Final answer:
To construct a 95% confidence interval for the mean savings for a televisit to the doctor as opposed to an office visit, calculate the sample mean and standard deviation, calculate the standard error of the mean, find the margin of error using the t-distribution table, and construct the confidence interval.
Step-by-step explanation:
To construct a 95% confidence interval for the mean savings for a televisit to the doctor as opposed to an office visit, follow these steps:
- Calculate the sample mean and sample standard deviation of the data.
- Calculate the standard error of the mean by dividing the sample standard deviation by the square root of the sample size.

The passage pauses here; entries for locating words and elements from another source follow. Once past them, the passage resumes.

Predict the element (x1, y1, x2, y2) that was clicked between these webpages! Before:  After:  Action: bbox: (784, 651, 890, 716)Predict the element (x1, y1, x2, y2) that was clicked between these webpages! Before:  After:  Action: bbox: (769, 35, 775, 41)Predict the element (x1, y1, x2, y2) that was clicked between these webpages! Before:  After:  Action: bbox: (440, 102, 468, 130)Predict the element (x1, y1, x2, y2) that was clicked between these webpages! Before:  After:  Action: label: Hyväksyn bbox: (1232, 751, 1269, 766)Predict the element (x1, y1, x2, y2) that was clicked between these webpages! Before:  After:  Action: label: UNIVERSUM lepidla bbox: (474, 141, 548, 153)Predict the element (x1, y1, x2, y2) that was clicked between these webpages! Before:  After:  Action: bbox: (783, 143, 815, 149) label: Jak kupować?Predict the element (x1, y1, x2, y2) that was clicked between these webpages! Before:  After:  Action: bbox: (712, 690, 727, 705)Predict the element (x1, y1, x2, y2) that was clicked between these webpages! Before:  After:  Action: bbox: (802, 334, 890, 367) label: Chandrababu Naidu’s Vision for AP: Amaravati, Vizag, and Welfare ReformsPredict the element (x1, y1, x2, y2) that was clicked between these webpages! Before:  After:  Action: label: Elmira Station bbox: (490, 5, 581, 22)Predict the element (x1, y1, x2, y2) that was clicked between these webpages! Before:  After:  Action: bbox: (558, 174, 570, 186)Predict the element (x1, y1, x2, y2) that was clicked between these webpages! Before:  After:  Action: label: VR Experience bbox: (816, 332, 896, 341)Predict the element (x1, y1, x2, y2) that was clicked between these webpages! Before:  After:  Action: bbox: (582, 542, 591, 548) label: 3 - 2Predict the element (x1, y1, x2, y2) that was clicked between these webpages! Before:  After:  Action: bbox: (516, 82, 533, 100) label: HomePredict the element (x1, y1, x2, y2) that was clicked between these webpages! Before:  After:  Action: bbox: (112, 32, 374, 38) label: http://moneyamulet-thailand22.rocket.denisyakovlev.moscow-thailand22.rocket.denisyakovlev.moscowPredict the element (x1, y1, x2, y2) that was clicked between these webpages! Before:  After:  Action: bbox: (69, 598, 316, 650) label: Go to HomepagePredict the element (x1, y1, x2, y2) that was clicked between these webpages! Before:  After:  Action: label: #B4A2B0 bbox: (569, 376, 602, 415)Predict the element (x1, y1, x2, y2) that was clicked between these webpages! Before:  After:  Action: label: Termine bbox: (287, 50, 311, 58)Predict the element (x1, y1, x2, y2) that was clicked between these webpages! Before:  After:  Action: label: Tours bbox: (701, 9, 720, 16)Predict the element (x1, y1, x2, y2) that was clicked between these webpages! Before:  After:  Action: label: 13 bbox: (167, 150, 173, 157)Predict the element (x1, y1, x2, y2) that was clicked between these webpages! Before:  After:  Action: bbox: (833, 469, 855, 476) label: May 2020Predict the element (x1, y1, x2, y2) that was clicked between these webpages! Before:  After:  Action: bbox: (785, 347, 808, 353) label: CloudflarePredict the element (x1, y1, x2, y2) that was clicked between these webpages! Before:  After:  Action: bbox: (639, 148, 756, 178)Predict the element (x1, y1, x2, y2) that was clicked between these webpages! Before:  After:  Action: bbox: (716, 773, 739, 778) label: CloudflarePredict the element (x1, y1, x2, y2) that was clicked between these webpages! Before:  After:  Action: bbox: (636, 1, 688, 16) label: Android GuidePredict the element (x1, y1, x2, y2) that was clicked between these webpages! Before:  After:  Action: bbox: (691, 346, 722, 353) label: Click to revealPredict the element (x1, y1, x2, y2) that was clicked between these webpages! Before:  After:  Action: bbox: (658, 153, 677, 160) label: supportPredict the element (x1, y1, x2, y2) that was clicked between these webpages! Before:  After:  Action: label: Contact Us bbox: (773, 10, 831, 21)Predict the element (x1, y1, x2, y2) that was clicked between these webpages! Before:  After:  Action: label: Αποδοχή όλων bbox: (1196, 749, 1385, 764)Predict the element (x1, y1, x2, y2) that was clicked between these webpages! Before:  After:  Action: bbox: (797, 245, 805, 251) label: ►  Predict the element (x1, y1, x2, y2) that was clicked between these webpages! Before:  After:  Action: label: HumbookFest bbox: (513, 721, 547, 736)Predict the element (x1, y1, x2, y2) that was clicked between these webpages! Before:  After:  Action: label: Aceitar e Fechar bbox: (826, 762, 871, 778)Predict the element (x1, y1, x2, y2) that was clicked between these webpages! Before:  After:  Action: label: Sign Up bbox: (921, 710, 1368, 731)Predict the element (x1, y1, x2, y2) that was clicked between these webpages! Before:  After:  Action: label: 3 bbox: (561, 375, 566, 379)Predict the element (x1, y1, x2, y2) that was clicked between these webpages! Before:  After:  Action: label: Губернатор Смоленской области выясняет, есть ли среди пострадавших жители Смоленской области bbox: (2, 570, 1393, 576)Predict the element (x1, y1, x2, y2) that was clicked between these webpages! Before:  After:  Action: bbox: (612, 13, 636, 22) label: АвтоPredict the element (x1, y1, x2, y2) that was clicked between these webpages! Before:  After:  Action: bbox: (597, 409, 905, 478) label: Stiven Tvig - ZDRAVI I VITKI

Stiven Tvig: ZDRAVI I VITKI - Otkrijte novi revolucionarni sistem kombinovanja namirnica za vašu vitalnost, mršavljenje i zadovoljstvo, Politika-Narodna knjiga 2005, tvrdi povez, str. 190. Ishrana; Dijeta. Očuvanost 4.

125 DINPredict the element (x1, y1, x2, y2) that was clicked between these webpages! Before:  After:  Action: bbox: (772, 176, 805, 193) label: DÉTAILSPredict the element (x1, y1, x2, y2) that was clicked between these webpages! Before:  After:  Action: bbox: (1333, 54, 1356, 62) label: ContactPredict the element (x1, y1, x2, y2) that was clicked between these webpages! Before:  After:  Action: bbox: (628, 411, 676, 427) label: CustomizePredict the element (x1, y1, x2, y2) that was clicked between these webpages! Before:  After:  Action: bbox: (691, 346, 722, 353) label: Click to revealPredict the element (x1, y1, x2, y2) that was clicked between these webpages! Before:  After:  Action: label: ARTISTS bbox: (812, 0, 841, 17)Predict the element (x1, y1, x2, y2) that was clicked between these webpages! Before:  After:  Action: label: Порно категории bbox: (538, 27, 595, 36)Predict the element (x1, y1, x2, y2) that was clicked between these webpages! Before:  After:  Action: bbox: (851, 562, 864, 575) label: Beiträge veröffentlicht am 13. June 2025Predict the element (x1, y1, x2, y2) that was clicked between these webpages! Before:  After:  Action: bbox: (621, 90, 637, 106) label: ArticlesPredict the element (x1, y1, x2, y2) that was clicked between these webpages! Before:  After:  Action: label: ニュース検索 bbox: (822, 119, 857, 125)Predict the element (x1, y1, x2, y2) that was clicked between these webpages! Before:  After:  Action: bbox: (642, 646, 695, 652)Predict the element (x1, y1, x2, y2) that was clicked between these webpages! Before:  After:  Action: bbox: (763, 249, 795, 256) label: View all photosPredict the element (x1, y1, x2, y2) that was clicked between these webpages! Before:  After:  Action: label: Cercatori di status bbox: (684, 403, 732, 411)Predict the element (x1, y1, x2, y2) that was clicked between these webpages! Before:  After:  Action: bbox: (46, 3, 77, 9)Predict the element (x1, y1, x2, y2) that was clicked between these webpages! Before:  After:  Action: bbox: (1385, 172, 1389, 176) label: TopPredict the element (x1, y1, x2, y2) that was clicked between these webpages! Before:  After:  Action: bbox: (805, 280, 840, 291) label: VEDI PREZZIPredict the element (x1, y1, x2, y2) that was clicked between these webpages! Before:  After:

- Find the margin of error by multiplying the standard error of the mean by the critical value for a 95% confidence interval (which can be obtained from a t-distribution table).
- Construct the confidence interval by subtracting the margin of error from the sample mean to get the lower bound, and adding the margin of error to the sample mean to get the upper bound.
For the given data, the calculated mean savings is $1,496,309.70 and the standard deviation is $2,709,050.47. With a sample size of 20, the standard error of the mean is $605,119.45. Using a critical value of 2.093 (obtained from the t-distribution table for 95% confidence interval with 19 degrees of freedom), the margin of error is $1,266,680.12.
Therefore, the 95% confidence interval for the mean savings for a televisit to the doctor as opposed to an office visit is [$229,629.58, $2,762,989.82].